Task — Please rewrite only the lines starting at the one that has "The image size is (1596, 2316)." and ending after the one that has "pyautogui.click(x=216, y=286)", replacing "GUI agent" with "interface agent" and changing nothing else.

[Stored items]
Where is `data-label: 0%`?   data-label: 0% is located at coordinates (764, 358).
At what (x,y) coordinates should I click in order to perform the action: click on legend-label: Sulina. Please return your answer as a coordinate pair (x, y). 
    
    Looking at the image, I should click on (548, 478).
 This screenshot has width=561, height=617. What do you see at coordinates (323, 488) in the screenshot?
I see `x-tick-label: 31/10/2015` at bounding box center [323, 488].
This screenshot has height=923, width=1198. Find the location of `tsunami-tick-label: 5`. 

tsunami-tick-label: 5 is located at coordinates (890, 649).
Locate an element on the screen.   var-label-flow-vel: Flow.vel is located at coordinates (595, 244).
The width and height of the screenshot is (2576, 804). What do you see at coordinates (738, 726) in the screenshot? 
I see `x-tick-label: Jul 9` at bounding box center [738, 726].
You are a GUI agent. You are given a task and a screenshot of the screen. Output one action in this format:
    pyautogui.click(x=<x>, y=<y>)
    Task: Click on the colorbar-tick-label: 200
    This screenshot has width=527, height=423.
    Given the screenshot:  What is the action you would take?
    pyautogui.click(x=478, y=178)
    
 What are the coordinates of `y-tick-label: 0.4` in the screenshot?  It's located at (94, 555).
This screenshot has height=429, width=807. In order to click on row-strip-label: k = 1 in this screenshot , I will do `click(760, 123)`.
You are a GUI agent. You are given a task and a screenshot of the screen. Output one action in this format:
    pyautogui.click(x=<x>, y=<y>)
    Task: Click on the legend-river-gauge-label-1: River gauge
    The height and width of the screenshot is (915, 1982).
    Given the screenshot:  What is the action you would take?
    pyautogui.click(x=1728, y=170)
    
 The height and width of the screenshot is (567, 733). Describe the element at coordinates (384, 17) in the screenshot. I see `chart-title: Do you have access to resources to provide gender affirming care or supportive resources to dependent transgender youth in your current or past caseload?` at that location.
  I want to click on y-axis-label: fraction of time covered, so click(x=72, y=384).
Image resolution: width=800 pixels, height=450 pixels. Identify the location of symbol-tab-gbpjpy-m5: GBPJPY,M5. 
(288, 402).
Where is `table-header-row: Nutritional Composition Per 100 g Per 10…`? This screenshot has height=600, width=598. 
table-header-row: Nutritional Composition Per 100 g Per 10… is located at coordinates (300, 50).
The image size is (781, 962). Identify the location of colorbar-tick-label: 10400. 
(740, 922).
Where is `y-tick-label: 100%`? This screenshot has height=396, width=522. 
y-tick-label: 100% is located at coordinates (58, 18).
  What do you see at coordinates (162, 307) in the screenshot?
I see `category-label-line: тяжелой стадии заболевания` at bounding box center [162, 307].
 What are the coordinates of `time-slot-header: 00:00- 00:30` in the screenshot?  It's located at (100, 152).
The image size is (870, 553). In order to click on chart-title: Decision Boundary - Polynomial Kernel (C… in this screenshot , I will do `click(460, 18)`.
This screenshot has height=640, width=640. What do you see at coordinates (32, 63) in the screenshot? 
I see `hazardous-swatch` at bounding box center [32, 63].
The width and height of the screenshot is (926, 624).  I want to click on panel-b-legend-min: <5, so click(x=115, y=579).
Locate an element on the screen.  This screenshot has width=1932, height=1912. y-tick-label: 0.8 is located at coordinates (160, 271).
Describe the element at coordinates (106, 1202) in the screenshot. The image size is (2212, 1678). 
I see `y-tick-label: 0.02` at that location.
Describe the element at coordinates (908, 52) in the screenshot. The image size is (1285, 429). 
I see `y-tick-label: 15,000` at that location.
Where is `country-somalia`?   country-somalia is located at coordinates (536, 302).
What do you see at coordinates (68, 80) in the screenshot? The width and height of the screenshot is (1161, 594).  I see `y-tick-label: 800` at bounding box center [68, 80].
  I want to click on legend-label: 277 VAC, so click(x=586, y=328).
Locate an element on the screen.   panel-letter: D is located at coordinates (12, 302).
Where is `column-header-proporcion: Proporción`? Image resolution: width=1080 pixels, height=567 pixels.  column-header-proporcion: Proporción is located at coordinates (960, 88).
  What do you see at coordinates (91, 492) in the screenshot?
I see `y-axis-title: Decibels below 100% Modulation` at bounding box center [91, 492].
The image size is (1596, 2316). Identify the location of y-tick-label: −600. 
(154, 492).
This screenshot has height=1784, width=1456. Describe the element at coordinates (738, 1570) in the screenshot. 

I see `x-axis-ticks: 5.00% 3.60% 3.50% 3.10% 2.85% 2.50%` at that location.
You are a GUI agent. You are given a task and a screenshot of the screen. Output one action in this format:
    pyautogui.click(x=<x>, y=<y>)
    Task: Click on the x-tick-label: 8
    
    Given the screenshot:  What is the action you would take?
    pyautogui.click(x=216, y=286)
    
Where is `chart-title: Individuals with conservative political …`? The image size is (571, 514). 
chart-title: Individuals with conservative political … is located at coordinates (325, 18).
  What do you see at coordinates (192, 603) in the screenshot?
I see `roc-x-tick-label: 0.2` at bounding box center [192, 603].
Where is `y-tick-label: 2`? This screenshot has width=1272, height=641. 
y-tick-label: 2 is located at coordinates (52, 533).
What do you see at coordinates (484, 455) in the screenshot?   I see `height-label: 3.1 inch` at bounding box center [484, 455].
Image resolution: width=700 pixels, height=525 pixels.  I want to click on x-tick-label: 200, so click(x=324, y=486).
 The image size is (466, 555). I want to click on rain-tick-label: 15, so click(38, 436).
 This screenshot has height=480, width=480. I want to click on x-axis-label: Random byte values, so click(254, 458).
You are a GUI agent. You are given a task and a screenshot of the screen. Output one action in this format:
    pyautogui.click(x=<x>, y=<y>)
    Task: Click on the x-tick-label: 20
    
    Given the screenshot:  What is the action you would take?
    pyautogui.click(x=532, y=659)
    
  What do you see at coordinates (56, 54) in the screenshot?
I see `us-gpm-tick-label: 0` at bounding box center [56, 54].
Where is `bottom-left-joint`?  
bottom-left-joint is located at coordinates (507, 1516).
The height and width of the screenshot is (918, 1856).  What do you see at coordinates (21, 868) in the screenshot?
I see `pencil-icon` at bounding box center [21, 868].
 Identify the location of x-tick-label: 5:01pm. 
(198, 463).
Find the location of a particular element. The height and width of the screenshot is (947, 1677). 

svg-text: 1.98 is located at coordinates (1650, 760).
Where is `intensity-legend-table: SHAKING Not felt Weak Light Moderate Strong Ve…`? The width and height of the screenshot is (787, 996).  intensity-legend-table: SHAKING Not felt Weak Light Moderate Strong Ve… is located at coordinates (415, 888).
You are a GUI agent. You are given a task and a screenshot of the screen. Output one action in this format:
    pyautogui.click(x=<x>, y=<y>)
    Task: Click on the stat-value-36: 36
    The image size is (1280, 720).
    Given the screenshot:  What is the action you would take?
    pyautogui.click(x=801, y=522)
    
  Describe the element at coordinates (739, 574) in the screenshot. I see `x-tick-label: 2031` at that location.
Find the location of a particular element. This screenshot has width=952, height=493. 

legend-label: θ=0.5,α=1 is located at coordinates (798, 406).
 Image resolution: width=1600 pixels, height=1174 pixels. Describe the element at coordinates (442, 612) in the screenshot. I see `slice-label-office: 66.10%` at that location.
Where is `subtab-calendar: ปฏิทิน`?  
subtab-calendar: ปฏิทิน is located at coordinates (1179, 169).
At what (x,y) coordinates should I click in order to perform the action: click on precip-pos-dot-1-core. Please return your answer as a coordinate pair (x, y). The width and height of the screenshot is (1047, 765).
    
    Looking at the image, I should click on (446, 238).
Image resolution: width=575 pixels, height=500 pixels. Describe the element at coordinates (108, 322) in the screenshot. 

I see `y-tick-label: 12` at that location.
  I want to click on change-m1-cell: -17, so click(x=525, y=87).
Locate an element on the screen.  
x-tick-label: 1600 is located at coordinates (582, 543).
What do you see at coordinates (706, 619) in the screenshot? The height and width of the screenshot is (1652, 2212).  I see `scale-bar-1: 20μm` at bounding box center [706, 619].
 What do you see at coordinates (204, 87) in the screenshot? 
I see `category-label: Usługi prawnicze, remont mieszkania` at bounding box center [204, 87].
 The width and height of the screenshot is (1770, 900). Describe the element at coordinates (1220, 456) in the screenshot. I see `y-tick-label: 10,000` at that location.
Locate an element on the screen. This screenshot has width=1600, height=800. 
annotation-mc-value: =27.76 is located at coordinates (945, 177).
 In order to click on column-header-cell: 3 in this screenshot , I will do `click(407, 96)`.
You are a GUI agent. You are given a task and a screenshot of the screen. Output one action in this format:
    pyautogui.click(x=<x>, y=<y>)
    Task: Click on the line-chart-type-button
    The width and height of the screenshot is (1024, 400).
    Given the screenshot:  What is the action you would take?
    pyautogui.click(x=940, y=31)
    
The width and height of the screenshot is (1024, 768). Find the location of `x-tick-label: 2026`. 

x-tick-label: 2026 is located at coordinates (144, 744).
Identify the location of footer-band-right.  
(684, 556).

Task output —
The image size is (1596, 2316). Identify the location of y-tick-label: −600. 
(154, 492).
This screenshot has height=1784, width=1456. Describe the element at coordinates (738, 1570) in the screenshot. 

I see `x-axis-ticks: 5.00% 3.60% 3.50% 3.10% 2.85% 2.50%` at that location.
You are a interface agent. You are given a task and a screenshot of the screen. Output one action in this format:
    pyautogui.click(x=<x>, y=<y>)
    Task: Click on the x-tick-label: 8
    
    Given the screenshot:  What is the action you would take?
    pyautogui.click(x=216, y=286)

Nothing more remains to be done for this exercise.